Question

Simplify to a single logarithm, using logarithm properties.\n$$\\log \\left(12 x^{4}\\right)-\\log (4 x)$$

Answer

**step1 Apply the logarithm property for subtraction**

The given expression involves the subtraction of two logarithms with the same base. We can use the logarithm property that states: the difference of two logarithms is the logarithm of the quotient of their arguments.

$$\log_b(M) - \log_b(N) = \log_b\left(\frac{M}{N}\right)$$

In this problem, $$M = 12x^4$$ and $$N = 4x$$. Applying the property, we get:

$$\log \left(12 x^{4}\right)-\log (4 x) = \log \left(\frac{12 x^{4}}{4 x}\right)$$

**step2 Simplify the expression inside the logarithm**

Now, we need to simplify the fraction inside the logarithm. Divide the numerical coefficients and the variable terms separately.

$$\frac{12 x^{4}}{4 x}$$

Divide the numbers:

$$\frac{12}{4} = 3$$

Divide the powers of x:

$$\frac{x^4}{x} = x^{4-1} = x^3$$

Combine these simplified terms:

$$3x^3$$

Therefore, the expression inside the logarithm simplifies to $$3x^3$$. Substitute this back into the logarithm:

$$\log \left(3 x^{3}\right)$$

Alternative answer

Answer:
$\log(3x^3)$ Explain
This is a question about combining logarithms using their properties . The solving step is:

First, I noticed that we have two logarithms being subtracted. I remember from class that when you subtract logarithms with the same base, you can combine them into a single logarithm by dividing the numbers inside. It's like a cool shortcut!

So, the rule is: $\log A - \log B = \log \left(\frac{A}{B}\right)$.

In our problem, $A$ is $12x^4$ and $B$ is $4x$.
So, I wrote it as: $\log \left(\frac{12x^4}{4x}\right)$.

Next, I looked at the fraction inside the logarithm and simplified it, just like we do with regular fractions!
I divided 12 by 4, which gave me 3.
Then, I divided $x^4$ by $x$. Remember, when you divide variables with exponents, you subtract the exponents! So, $x^4$ divided by $x^1$ becomes $x^{4-1}$, which is $x^3$.

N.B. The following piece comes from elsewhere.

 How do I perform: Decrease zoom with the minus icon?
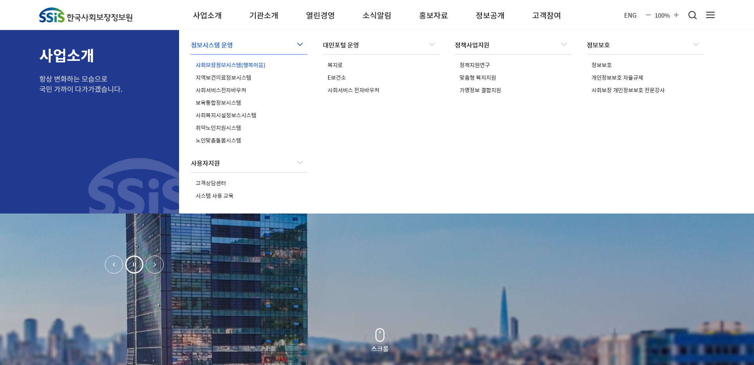click(648, 15)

Putting it all together, the simplified expression inside the logarithm is $3x^3$.
So, the final answer is $\log(3x^3)$. It's super neat when things combine into something simpler!

Alternative answer

Answer: $\log (3x^3)$ Explain
This is a question about logarithm properties, especially how to combine logs when you subtract them . The solving step is:

First, I noticed we have two 'logs' being subtracted, $\log A - \log B$. There's a super cool math rule that lets us combine them into one 'log' by dividing the stuff inside: $\log \left(\frac{A}{B}\right)$.
So, for our problem, $\log \left(12 x^{4}\right)-\log (4 x)$, I put them together like this: $\log \left(\frac{12 x^{4}}{4 x}\right)$.

Next, I just needed to simplify what was inside the parentheses. I had $\frac{12 x^{4}}{4 x}$.
I separated the numbers and the 'x' parts:
- For the numbers: $12 \div 4 = 3$.
- For the 'x' parts: $x^4 \div x$. When we divide powers with the same base, we subtract the little numbers (exponents). Since $x$ is the same as $x^1$, it becomes $x^{4-1} = x^3$.

So, $\frac{12 x^{4}}{4 x}$ simplifies down to just $3x^3$.

Finally, I put this simplified part back into our 'log' expression, which gives us $\log (3x^3)$.

Alternative answer

Answer: $\log (3x^3)$ Explain
This is a question about logarithm properties, specifically how to combine logarithms when they are subtracted. . The solving step is:

First, I noticed that we were subtracting two logarithm terms: $\log (12x^4) - \log (4x)$.
When you subtract logarithms that have the same base (and these do, it's the common log or natural log, doesn't matter which for this property!), you can combine them into a single logarithm by dividing the things inside the logs. It's like a cool shortcut!

So, I wrote it like this: $\log \left(\frac{12x^4}{4x}\right)$.

Next, I needed to simplify the fraction inside the logarithm: $\frac{12x^4}{4x}$.
I divided the numbers first: $12 \div 4 = 3$.
Then, I divided the variables: $x^4 \div x$. Remember that $x$ is the same as $x^1$. When you divide powers with the same base, you subtract their exponents. So, $x^{4-1} = x^3$.

Putting it all together, the simplified fraction is $3x^3$.
So, the whole expression becomes $\log (3x^3)$. And that's our final answer!